§ Task details:
Check the listing below line by line and report how many lines hold "computer", with no other words.

§ Supplied entries:
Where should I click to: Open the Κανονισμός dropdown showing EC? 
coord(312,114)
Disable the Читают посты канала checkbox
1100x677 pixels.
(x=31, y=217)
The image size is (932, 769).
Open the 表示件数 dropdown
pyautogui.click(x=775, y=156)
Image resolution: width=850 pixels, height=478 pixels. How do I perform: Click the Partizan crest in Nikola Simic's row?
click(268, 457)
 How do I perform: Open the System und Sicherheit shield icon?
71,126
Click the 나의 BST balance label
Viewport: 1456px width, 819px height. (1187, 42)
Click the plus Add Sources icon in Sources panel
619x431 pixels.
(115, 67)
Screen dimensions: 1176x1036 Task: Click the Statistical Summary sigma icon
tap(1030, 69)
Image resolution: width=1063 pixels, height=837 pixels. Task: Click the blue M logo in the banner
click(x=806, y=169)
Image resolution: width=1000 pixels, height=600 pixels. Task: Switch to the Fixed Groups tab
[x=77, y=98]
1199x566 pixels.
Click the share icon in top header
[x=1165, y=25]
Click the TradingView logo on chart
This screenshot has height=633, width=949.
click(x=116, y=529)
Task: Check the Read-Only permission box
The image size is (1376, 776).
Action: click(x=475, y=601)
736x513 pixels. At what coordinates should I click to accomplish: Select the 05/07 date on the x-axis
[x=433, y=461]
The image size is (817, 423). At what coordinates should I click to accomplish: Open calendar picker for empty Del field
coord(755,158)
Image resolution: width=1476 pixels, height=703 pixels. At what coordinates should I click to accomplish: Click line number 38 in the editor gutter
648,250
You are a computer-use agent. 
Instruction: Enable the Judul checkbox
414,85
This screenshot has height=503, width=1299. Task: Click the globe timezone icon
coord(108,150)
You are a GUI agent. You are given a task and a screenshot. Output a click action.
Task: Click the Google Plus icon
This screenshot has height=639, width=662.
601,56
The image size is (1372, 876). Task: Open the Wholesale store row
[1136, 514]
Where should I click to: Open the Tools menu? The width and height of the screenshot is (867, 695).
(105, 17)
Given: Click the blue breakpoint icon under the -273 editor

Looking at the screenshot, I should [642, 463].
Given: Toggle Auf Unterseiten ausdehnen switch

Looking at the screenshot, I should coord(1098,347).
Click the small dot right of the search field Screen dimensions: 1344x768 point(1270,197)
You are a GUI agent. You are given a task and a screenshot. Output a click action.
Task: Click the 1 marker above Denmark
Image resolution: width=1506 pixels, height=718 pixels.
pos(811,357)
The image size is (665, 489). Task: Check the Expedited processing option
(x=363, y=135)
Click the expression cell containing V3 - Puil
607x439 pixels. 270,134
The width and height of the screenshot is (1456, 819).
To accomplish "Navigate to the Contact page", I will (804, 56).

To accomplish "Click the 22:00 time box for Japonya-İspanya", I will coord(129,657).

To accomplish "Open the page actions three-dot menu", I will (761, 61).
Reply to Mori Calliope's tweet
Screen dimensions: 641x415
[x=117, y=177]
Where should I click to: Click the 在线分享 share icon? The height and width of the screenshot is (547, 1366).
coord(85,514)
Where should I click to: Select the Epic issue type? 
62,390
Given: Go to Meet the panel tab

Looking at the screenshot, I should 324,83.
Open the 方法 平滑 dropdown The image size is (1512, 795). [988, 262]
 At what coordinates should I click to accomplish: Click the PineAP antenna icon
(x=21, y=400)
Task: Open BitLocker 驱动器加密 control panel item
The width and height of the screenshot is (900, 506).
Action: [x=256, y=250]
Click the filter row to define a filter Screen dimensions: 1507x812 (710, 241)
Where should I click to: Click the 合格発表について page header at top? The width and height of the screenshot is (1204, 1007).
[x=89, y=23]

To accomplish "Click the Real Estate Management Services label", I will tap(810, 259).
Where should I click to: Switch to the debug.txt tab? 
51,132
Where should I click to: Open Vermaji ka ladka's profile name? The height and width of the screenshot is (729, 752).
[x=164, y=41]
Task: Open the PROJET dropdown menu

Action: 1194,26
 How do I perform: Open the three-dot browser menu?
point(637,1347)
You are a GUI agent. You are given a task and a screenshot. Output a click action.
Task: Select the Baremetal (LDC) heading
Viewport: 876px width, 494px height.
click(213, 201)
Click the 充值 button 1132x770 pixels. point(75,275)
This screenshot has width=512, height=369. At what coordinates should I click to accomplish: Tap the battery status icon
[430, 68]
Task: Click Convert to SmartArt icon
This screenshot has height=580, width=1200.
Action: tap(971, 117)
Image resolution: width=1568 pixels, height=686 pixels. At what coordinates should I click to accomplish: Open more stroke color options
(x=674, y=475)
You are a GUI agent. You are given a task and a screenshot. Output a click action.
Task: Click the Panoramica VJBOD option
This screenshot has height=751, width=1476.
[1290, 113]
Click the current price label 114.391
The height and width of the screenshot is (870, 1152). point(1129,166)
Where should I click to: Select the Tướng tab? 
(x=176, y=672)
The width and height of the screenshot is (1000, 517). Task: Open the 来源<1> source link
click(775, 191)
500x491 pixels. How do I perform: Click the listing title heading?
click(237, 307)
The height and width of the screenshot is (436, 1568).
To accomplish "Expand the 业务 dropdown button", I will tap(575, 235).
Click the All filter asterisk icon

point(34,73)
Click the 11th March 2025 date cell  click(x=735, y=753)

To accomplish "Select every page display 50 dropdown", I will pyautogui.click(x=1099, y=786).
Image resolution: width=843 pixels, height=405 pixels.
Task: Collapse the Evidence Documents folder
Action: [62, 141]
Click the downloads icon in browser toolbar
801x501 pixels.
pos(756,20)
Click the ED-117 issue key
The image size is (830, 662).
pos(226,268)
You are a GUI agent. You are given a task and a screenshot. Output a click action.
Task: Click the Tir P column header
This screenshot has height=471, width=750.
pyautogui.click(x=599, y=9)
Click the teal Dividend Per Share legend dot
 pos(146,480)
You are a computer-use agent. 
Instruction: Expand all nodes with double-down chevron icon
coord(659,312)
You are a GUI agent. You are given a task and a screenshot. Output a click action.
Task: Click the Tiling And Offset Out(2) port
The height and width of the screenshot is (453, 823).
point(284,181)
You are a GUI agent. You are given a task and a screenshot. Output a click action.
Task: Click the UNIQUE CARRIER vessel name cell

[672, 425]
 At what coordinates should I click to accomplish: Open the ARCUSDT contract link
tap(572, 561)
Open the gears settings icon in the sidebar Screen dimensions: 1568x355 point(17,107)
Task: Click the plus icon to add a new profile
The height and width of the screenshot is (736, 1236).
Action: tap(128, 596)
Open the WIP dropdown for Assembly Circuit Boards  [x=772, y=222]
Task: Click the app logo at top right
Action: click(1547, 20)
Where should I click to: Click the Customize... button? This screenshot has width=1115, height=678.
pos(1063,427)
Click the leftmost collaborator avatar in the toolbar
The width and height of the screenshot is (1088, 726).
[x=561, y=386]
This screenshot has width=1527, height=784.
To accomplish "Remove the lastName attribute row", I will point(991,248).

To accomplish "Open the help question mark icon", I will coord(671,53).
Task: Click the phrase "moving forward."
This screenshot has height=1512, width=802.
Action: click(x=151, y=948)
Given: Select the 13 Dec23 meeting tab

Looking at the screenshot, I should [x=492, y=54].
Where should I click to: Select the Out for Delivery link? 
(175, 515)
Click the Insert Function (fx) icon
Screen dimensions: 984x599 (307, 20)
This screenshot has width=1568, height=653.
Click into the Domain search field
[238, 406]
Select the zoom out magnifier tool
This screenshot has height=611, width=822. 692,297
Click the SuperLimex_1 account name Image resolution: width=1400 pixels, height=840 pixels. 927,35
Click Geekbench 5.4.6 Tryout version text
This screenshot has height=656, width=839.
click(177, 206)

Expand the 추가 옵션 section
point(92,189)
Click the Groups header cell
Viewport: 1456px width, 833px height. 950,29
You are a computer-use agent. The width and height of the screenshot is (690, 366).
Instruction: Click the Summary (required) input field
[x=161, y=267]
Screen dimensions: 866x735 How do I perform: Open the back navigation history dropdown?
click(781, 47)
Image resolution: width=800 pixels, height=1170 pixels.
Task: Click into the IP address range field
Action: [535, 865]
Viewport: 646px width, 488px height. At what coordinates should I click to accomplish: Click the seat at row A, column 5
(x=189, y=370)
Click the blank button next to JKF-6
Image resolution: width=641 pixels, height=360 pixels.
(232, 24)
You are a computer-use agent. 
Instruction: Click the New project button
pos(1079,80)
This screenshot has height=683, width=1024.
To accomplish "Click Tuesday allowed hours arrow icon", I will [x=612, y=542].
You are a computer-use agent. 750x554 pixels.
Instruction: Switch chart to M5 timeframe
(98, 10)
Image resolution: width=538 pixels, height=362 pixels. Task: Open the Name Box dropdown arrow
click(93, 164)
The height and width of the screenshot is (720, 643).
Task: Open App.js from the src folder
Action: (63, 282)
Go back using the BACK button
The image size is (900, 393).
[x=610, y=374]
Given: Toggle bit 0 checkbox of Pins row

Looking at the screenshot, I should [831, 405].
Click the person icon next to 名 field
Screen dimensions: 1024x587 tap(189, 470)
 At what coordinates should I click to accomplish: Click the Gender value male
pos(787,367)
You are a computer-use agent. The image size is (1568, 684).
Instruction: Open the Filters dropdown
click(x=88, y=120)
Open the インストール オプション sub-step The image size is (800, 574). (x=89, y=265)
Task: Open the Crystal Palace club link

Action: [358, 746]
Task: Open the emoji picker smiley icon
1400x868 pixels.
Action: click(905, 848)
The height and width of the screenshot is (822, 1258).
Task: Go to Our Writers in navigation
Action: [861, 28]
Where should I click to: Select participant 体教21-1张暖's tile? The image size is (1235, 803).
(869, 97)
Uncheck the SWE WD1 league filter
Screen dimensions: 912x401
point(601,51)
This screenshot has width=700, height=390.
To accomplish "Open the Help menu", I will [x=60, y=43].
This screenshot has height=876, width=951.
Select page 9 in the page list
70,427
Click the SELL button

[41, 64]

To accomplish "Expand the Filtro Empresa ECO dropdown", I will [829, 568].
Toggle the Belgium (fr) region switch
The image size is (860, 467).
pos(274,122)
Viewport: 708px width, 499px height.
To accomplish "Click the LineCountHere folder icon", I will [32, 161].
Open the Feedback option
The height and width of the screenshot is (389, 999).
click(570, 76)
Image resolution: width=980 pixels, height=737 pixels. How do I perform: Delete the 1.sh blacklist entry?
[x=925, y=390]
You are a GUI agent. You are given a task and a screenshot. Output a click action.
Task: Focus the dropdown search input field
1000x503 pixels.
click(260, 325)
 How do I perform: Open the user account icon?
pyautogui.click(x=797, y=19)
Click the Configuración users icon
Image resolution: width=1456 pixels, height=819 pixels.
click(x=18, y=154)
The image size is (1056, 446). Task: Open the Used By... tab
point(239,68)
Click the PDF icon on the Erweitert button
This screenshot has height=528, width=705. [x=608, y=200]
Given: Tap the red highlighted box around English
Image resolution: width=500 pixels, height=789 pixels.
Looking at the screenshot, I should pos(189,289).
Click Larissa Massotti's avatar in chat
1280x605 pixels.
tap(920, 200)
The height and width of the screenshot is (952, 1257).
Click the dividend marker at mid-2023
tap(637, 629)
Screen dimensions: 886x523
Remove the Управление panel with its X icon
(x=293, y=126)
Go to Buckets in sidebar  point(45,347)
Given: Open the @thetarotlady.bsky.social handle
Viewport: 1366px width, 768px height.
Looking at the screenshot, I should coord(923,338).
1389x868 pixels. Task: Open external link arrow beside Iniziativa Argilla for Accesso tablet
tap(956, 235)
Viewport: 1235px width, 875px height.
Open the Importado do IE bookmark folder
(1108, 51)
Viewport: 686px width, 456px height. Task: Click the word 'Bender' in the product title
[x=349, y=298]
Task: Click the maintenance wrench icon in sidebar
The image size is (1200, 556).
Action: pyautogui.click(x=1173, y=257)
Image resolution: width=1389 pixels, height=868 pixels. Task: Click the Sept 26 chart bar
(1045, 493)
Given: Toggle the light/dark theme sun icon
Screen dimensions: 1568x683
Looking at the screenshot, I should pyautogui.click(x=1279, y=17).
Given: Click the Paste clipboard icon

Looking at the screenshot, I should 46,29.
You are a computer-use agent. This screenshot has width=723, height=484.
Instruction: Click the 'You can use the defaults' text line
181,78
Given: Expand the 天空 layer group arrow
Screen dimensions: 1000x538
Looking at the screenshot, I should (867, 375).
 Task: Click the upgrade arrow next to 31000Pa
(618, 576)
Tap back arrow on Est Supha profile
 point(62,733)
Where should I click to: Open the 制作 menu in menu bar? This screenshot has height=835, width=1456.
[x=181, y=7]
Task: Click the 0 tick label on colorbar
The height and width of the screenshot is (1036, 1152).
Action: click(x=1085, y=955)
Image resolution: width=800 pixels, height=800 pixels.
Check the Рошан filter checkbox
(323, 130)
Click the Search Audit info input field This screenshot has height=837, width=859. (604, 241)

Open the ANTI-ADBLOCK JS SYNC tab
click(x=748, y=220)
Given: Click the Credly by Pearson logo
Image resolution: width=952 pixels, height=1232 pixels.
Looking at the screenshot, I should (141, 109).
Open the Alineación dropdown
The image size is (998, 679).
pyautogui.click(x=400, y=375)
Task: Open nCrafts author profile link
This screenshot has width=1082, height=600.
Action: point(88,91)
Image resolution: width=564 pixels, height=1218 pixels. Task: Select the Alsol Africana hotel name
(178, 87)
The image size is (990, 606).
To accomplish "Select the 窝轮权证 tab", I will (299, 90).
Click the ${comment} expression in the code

§ Answer to this exercise:
7